Return, word for word, the lines running from the one that contains "Task: Click the bottom-left 0.0 matrix cell" to the final line of the listing below.
- - - -
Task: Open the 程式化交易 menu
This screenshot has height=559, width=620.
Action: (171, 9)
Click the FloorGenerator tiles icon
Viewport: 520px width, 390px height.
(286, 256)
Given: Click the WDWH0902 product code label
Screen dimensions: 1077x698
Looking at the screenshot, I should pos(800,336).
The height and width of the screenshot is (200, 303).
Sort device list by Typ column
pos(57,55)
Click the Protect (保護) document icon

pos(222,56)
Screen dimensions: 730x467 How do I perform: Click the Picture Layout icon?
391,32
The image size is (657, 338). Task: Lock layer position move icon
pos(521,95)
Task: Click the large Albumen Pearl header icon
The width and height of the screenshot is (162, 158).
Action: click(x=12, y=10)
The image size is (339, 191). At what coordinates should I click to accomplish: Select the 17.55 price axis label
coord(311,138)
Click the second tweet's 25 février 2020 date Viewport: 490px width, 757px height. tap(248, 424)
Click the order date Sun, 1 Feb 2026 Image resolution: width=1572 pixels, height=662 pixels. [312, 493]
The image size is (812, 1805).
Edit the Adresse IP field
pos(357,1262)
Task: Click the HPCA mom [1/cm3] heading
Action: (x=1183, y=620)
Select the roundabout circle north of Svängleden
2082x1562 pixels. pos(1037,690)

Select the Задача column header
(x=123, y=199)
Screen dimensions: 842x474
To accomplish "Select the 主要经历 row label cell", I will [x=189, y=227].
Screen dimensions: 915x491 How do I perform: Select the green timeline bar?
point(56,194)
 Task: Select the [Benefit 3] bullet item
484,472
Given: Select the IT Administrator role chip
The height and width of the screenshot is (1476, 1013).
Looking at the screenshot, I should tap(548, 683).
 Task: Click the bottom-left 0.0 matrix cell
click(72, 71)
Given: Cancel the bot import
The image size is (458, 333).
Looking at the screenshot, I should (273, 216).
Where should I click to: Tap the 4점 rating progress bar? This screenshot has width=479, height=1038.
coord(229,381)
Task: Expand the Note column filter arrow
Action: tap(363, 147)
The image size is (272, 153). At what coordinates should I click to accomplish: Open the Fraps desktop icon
- - - -
Task response:
 Task: Click the bottom-left 0.0 matrix cell
click(72, 71)
Given: Cancel the bot import
The image size is (458, 333).
Looking at the screenshot, I should (273, 216).
Where should I click to: Tap the 4점 rating progress bar? This screenshot has width=479, height=1038.
coord(229,381)
Task: Expand the Note column filter arrow
Action: tap(363, 147)
The image size is (272, 153). At what coordinates should I click to accomplish: Open the Fraps desktop icon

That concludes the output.